How about driving a car without killing people in ways a human driver would never kill people (i.e. mistaking a sideway semi truck for open sky)?

That's a valuable benchmark loads of companies are aiming for, but it's not a full AGI.


Maybe nothing? “Search engines through training data” are already the state of the art, and have well documented and mocked failure cases.

Unless someone comes along with a more clever mechanism to pretend it’s learning like humans, you’re not looking at a path towards AGI in my opinion.


> you’re not looking at a path towards AGI in my opinion

What I'm trying (and apparently failing?) to ask is, what would a step on the path towards AGI look like? What could an AI accomplish that would make you say "GPT-3 and such were merely search engines through training data, but this is clearly a step in the right direction"?


> What I'm trying (and apparently failing?) to ask is, what would a step on the path towards AGI look like?

That's an honest and great question. My personal answer would be to have a program do something it was never trained to do and could never exist in the corpus.
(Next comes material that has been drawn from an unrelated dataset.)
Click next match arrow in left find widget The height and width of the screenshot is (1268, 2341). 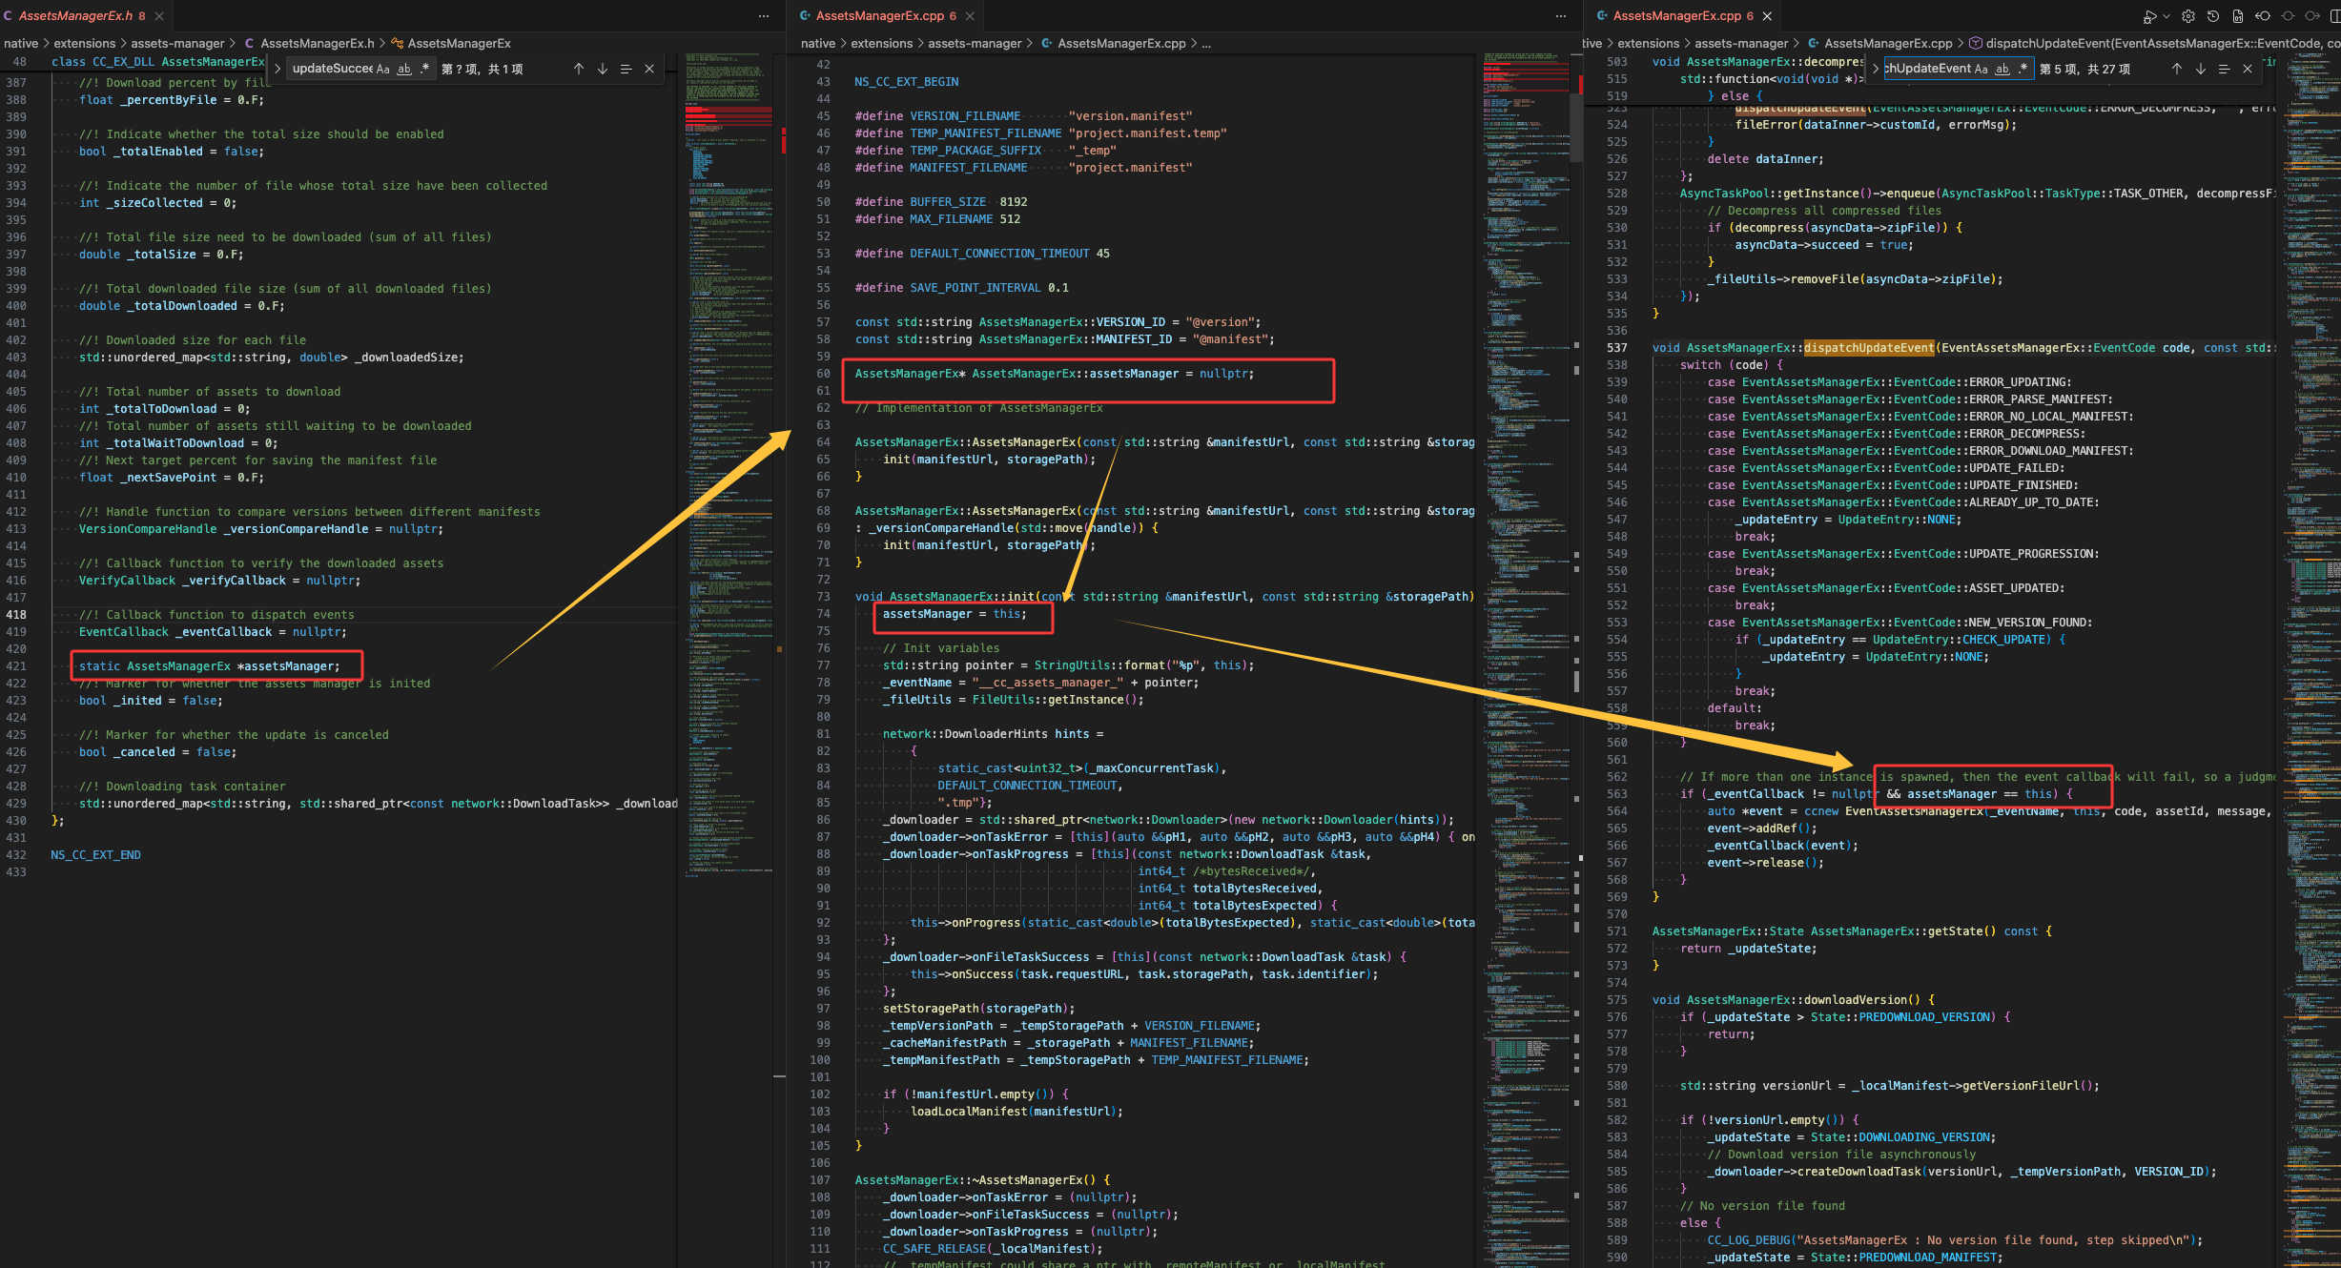pyautogui.click(x=603, y=69)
And then have it do another thing it was never trained to do, and so on.

If GPT-3 could say 1) never receive any more input data or training, and then 2) read an instruction manual for a novel game that shows up a few years from now (so it can't be replicated from the corpus), and 3) plays that game, and 4) improves at that game, that would be "general" imo. It would mean there's something fundamental with its understanding of knowledge, because it can do new things that would have been impossible for it to mimic.
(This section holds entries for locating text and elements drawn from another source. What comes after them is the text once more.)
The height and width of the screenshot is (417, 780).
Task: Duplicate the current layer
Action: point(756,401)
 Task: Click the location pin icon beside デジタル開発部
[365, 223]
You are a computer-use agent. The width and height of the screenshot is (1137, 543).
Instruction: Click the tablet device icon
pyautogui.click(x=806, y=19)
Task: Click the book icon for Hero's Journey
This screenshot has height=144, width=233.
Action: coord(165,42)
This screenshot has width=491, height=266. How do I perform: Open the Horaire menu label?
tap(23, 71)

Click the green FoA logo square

The more things such a model could do, even crummily, would go towards it being a "general" intelligence. If it could get better at games, trade stocks and make money, fly a drone, etc. in a mediocre way, that would be far more impressive to me than a program that could do any of those things individually well.
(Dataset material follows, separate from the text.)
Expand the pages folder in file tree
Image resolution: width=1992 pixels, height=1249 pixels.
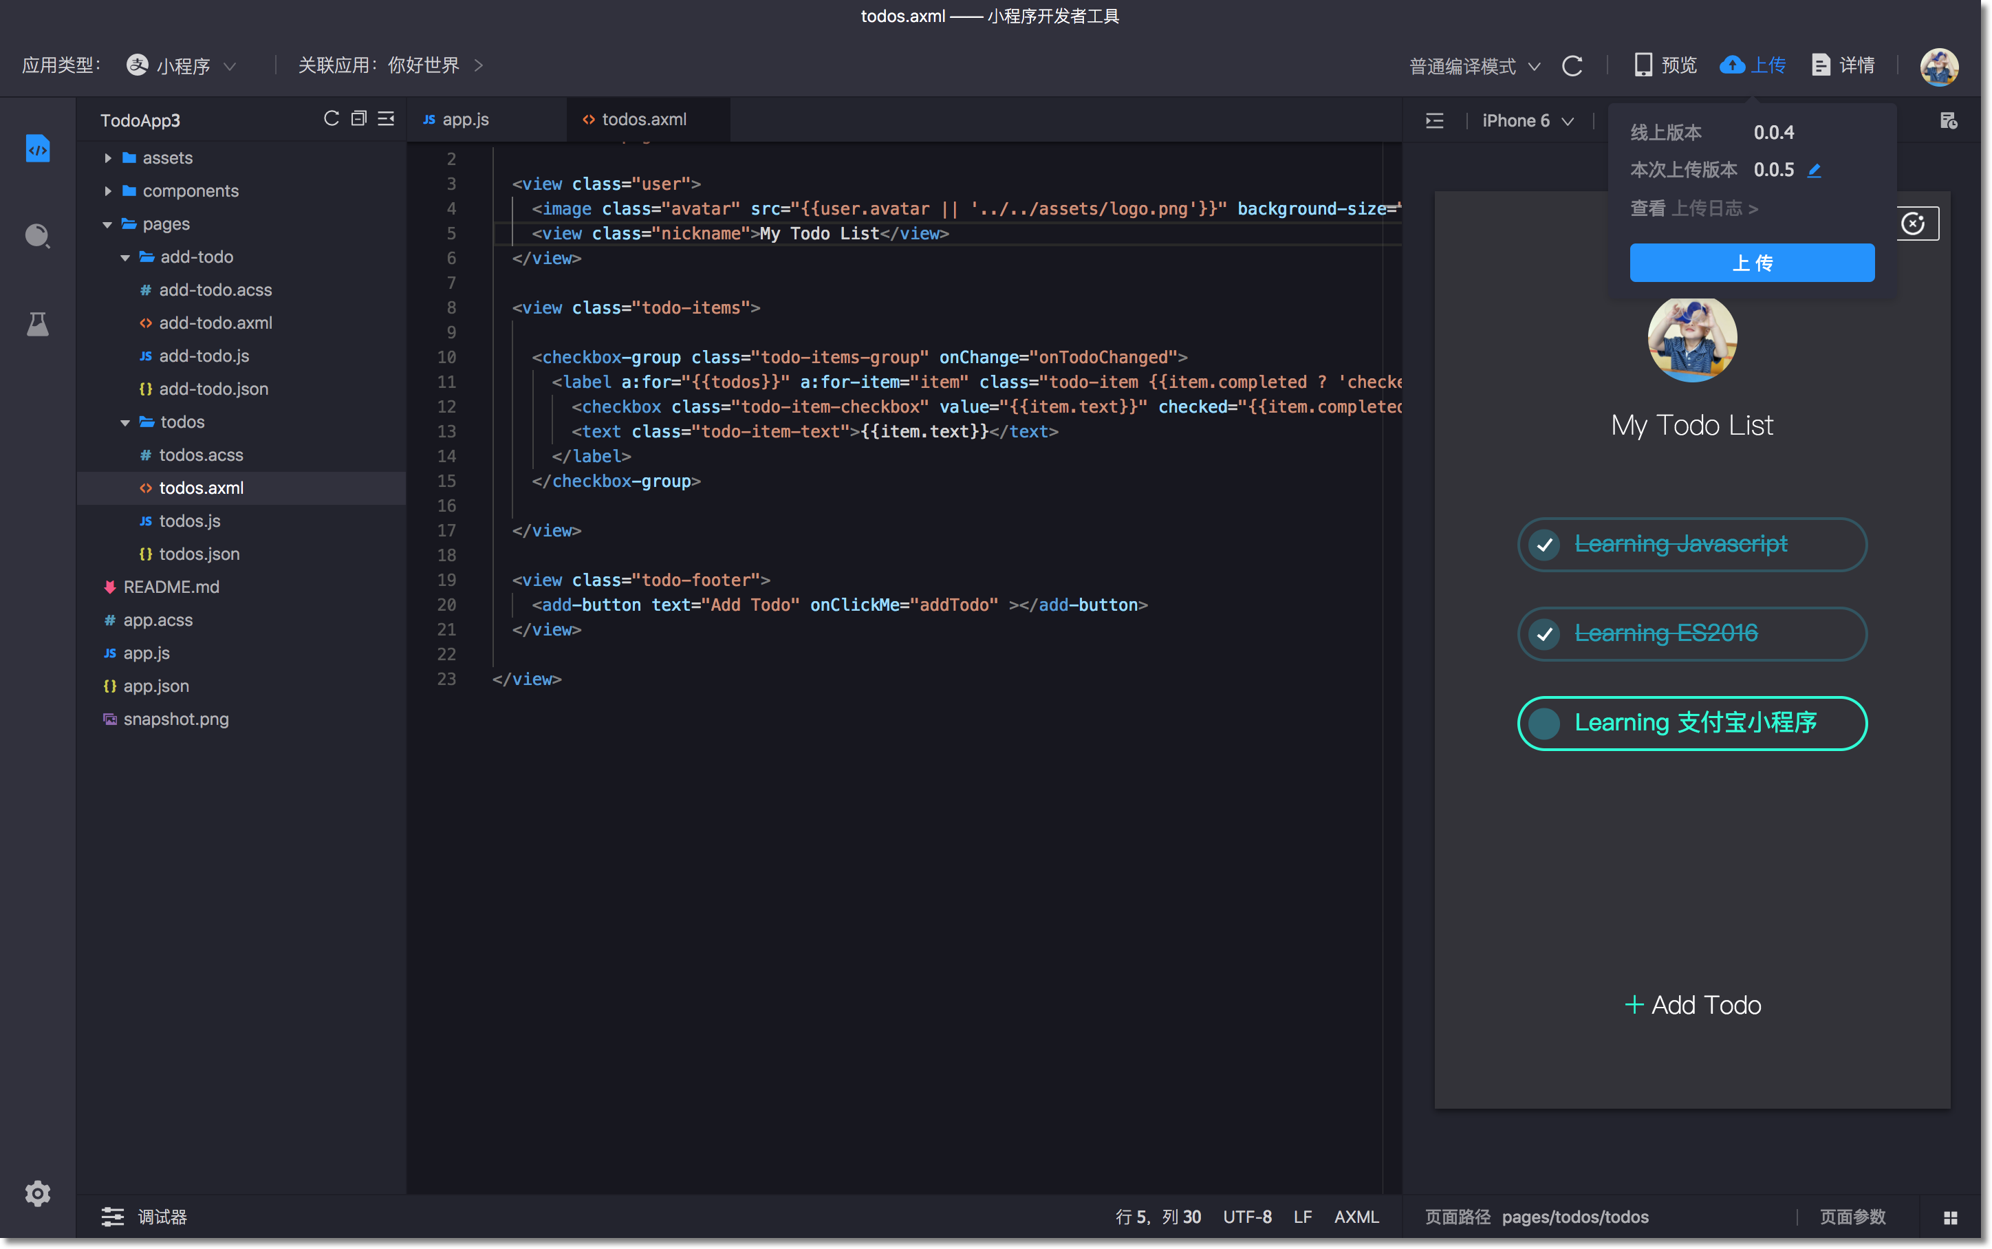[112, 223]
If a program can do what you described, would it be considered a human-level AI yet? Or would there be some other missing capabilities still? This is an honest question.

I intentionally don’t use the term AGI here because human intelligence may not be that general.


> human intelligence may not be that general

Humans have more of an ability to generalize (ie learn and then apply abstractions) than anything else we have available to compare to.

> would it be considered a human-level AI yet

Not necessarily human level, but certainly general.

Dogs don't appear to attain a human level of intelligence but they do seem to be capable of rudimentary reasoning about specific topics. Primates are able to learn a limited subset of sign language; they also seem to be capable of basic political maneuvering. Orca whales exhibit complex cultural behaviors and employ highly coordinated teamwork when hunting.

None of those examples appear (to me at least) to be anywhere near human level, but they all (to me) appear to exhibit at least some ability to generalize.


From grandparent post:

> 2) read an instruction manual for a novel game that shows up a few years from now (so it can't be replicated from the corpus), and 3) plays that game, and 4) improves at that game, that would be "general" imo.

I would say that learning a new simple language, basic political maneuvering, and coordinated teamwork might be required to play games well in general, if we don't exclude any particular genre of games.

Complex cultural behaviors might not be required to play most games, however.

I think human intelligence is actually not very 'general' because most humans have trouble learning & understanding certain things well. Examples include general relativity and quantum mechanics and, some may argue, even college-level "elementary mathematics".


Give it an algebra book and ask to solve the exercises at the end of the chapter. If it has no idea how to solve a particular task, it should say “give me a hand!” and be able to understand a hint. How does that sound?


That makes me think we are closer rather than farther away because all that would be needed is for this model to recognize the problem space in a question:

“Oh, you are asking a math question, you know a human doesn’t calculate math in their language processing sections of their brain right, neither do I... here is your answer”

If we allowed the response to delegate commands, it could start to achieve some crazy stuff.